I could easily do structural charts, maybe some stuff with cheese too.


----------



## thegoatgirl

Okay, on to ideas for Emma. :lol:

I would have a display with the different breeds accepted by ADGA, with photos, descriptions, ec., on it. And maybe a contest to answer questions, and whoever gets the most right wins a small prize?


----------



## Cedar Point Kikos

Oh, right Ariella :lol: 'Specially if we're young ones


----------



## margaret

No, no separating!
You see Megan, I don't have many goat friends my age that live around here, so I have to come on here and talk to my wonderful goat friends that live halfway across the US!


----------



## thegoatgirl

Which is totally awesome, BTW.


----------



## Cedar Point Kikos

Maybe give a milking demo?


----------



## thegoatgirl

If I ever go down to NC, I'll visit. :lol:


----------



## thegoatgirl

Good one, Megan!  And demo on trimming hooves, maybe?


----------



## Cedar Point Kikos

Ah, yes. I see Meg, cause I'm in the same boat 
Agree, Ariella!


----------



## margaret

I agree with Ariella(as always:lol think a few posters would be good, with pictures and descriptions of each breed etc.
A cheese demonstration would be a good idea too, people always like that.


----------



## thegoatgirl

Oh, and something on proper housing and nutritional requirements, maybe?


----------



## Cedar Point Kikos

I like Ariella's q/a then win a prize idea.

you could do that with parts of a goat, breed of goat, etc...


----------



## thegoatgirl

margaret said:


> I agree with Ariella(as always:lol think a few posters would be good, with pictures and descriptions of each breed etc.
> A cheese demonstration would be a good idea too, people always like that.


Especially if they get to eat it. :ROFL:


----------



## margaret

thegoatgirl said:


> If I ever go down to NC, I'll visit. :lol:


Well, If I ever happen to be in TX, I'll come buy one of your bucks


----------



## thegoatgirl

Aw, thank you!  If you have a Google son, or one of Lacie's bucks I will return the favor. :lol:


----------



## margaret

Yep, give out lots free samples of things to eat(somehow goat related would be good:lol.

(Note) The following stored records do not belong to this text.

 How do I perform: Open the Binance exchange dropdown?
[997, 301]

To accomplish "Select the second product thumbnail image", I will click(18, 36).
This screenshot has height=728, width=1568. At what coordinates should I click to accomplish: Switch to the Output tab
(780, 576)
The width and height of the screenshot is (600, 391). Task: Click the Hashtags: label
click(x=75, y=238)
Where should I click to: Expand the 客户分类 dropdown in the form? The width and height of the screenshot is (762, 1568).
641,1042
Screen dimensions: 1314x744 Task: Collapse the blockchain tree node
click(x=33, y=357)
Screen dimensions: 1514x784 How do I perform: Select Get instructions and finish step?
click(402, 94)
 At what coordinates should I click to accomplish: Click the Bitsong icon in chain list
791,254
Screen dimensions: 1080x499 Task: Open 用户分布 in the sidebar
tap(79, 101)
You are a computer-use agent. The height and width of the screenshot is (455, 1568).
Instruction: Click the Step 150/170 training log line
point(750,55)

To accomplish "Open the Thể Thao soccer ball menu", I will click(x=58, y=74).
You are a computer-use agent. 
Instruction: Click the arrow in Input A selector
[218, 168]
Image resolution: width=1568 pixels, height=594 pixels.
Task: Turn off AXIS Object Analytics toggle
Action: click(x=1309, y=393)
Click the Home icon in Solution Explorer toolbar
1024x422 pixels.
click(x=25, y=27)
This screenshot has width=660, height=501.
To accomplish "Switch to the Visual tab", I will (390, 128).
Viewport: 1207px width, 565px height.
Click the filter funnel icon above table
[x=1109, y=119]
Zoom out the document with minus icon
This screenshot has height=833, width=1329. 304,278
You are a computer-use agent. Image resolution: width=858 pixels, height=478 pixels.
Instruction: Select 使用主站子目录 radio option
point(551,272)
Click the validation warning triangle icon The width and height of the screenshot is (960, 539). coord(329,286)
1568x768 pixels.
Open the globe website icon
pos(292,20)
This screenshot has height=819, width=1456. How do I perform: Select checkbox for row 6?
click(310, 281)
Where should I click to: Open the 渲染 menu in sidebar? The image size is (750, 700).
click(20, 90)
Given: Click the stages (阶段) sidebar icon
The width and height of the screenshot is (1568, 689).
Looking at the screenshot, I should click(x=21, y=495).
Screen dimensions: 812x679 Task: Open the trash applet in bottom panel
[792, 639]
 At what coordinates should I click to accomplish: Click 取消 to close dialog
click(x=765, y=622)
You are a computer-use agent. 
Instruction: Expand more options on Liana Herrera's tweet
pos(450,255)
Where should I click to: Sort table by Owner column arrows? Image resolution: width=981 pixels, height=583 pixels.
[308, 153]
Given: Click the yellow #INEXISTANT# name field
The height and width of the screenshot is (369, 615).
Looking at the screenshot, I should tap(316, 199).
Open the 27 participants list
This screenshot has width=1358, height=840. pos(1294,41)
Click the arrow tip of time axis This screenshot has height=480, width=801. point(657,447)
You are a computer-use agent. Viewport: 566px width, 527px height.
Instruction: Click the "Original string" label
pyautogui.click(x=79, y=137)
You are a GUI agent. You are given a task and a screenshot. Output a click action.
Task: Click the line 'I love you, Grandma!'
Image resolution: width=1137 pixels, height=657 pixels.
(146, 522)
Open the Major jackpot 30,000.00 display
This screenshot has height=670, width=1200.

Offering free food always draws lots of people:lol:


----------



## thegoatgirl

Free food is the best.


----------



## margaret

thegoatgirl said:


> Aw, thank you!  If you have a Google son, or one of Lacie's bucks I will return the favor. :lol:


We can trade


----------



## thegoatgirl

Even better.  That way, our wallets won't look so depressingly empty. :lol:


----------



## Cedar Point Kikos

Make fudge and let people sample it  Maple Goats' Milk Fudge is especially AMAZING.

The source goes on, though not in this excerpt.